Внутри было жарко и сумрачно. В дальнем углу был сложен очаг дикого камня, там багровым отсветом мерцали угли. В другом углу примостился низкий стол-верстак, на котором вповалку лежали разновеликие клещи, молотки, зубила и другой кузнецкий инструмент. По стенам был развешан всяческий готовый товар – крючья, засовы, петли ворот, серпы, косы, скобы, не то тележные, не то бочарные обода, три-четыре топора и множество подков, рядком нанизанных на толстый гранёный прут.
Человек у наковальни поднял голову.
– Не стой на пороге! – крикнул он, весело блеснув зубами. – И дверь закрой – дует!
Жуга замешкался, затворяя скрипучую дверь, а когда повернулся обратно, молот в руках кузнеца уже плющил горячее железо, наполняя маленькое помещение звоном и грохотом.
– Будь здоров, коваль! – крикнул Жуга, силясь перекрыть шум.
– Здорово, коль не шутишь, – кивнул тот и ловко перевернул клещами красную болванку.
– Я…
– А ну, подсоби!

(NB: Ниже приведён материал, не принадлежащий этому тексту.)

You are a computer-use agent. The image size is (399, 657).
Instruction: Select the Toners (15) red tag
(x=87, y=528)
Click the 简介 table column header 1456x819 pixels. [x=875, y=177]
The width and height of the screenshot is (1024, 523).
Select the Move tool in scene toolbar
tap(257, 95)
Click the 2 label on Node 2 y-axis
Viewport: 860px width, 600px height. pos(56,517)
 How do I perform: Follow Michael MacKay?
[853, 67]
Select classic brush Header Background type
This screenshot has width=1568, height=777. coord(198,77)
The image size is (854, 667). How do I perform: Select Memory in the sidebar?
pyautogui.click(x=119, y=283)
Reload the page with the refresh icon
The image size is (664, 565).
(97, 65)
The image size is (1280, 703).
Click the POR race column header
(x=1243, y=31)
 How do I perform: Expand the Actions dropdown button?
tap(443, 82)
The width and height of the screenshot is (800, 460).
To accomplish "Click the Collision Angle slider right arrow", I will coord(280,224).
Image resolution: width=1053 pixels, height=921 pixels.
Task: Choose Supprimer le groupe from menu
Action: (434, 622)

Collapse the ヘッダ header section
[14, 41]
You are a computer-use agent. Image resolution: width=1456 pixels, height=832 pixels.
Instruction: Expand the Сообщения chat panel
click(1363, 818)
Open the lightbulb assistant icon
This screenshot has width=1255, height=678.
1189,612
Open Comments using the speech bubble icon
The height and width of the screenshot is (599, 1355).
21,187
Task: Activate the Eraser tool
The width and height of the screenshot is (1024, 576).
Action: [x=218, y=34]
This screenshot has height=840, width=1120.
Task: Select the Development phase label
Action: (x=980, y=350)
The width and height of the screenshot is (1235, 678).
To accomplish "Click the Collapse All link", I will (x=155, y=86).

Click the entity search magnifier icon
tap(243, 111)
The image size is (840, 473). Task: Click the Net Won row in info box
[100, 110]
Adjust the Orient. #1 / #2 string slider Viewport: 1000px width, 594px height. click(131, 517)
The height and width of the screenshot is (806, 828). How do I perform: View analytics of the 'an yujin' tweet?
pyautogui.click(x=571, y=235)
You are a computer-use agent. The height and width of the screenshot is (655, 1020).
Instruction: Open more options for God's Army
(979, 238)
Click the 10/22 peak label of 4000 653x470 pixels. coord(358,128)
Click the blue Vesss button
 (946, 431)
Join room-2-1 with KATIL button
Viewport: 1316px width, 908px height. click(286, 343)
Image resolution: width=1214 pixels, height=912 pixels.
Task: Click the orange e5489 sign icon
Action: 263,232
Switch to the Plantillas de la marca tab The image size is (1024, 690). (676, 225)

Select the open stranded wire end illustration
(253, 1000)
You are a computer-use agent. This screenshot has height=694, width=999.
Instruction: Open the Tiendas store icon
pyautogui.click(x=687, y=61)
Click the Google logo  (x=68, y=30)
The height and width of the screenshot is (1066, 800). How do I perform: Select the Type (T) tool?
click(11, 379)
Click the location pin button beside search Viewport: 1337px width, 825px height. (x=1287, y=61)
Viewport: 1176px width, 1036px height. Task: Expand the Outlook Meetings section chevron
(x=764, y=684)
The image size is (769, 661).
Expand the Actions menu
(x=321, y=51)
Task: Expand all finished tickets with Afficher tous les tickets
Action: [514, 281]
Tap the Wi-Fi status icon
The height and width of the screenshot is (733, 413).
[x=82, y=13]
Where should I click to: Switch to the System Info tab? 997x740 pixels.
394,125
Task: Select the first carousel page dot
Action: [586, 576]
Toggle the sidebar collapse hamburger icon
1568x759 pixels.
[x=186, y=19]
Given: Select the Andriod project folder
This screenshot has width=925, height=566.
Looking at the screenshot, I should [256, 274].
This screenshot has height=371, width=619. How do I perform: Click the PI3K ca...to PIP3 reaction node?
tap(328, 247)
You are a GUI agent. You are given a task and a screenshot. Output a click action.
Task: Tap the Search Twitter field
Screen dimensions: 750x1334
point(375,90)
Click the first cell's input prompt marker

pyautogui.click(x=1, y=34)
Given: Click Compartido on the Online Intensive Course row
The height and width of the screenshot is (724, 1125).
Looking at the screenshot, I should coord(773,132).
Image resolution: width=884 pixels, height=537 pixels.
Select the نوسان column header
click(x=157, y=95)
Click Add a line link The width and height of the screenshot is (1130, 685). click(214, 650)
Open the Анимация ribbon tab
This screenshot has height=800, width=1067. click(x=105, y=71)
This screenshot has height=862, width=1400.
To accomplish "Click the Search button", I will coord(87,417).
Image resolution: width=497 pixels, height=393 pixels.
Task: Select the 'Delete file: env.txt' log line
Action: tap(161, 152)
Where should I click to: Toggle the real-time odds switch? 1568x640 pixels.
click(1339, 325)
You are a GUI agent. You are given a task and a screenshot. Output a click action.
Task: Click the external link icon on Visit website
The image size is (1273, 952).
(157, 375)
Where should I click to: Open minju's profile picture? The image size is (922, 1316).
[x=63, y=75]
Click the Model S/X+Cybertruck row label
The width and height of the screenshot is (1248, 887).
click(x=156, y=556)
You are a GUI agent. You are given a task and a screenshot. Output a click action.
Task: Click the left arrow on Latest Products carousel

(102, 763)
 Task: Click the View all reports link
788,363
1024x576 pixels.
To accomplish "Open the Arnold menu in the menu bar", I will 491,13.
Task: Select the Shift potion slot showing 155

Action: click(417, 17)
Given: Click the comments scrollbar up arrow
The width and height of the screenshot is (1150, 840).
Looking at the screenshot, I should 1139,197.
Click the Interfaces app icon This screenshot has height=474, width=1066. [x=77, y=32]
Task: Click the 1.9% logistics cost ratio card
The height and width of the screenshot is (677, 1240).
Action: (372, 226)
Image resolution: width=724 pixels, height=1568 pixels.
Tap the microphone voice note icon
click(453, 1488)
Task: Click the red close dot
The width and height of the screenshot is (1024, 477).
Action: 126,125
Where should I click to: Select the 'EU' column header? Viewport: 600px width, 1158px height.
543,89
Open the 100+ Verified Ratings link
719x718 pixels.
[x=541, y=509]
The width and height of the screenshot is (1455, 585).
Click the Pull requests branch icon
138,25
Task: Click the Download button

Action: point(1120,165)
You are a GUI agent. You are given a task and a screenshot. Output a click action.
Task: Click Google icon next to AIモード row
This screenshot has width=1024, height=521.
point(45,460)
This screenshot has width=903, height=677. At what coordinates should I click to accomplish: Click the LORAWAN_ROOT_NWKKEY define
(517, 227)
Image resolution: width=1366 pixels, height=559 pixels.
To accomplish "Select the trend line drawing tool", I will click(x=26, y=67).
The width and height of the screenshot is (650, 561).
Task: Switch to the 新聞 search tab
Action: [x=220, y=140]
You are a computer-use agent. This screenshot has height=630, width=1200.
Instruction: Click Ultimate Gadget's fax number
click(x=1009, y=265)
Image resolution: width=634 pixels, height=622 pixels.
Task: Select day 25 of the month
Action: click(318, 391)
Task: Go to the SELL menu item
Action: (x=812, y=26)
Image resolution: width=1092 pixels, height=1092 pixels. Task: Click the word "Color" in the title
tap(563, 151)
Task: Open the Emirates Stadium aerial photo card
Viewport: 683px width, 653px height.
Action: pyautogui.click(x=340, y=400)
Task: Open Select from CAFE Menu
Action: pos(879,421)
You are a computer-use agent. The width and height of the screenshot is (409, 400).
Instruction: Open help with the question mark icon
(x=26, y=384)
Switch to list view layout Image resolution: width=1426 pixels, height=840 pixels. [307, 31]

Удержишь?
– Попробую…
Жуга опомниться не успел, как уже сжимал в руках ещё тёплые рукоятки клещей. Мастер поплевал на ладони и ухватил молот обеими руками:
– Эх, вашу мать!..
Молот взметнулся высоким косым замахом, и Жуга вздрогнул, ощутив руками эхо гулкого удара. Молот плясал свой тяжёлый танец, давил, плющил и гнул податливый красный металл, а тот остывал, постепенно тускнея.
– Держи! – Кузнец остановился и мотнул головой в сторону очага. Приблизился. Грудь его ходила ходуном. – Туда его, понял?! – крикнул он гостю чуть ли не в самое ухо.
Жуга кивнул и развернулся, заталкивая болванку в огонь. Кузнец бросил молот и схватился за верёвку. Сипло задышали мехи. Угли вспыхнули, дохнули жаром, и вскоре глазам стало больно смотреть на раскалённую заготовку. Кузнец метнулся к наковальне, указал рукой:
– Давай!
Брызнули искры, и Жуга понял, что настоящая работа только началась. Теперь кузнец бил в полную силу, вкладывая душу в каждый удар. Жуга силился уловить этот краткий миг, посмотреть, что у них получается, и всякий раз невольно смаргивал. От звона закладывало уши. Но шло время, и вскоре на чёрном поле наковальни замаячил знакомый силуэт – лемех.
– В воду! – крикнул кузнец.
Жуга огляделся и, завидев поблизости бочку, полную воды, шагнул к ней.
Забулькало. Взметнулся пар, а когда его клубы рассеялись и Жуга вытащил готовый лемех наружу, кузнец уже снимал кожаный фартук. Снял с гвоздя рубашку, надел. Зачерпнул ковшом воды, жадно, большими глотками выпил чуть ли не до дна и зачерпнул ещё. Протянул Жуге – пей, мол. Тот с благодарностью кивнул и принял ковшик: в горле пересохло, вдобавок он совсем сопрел в своём полушубке.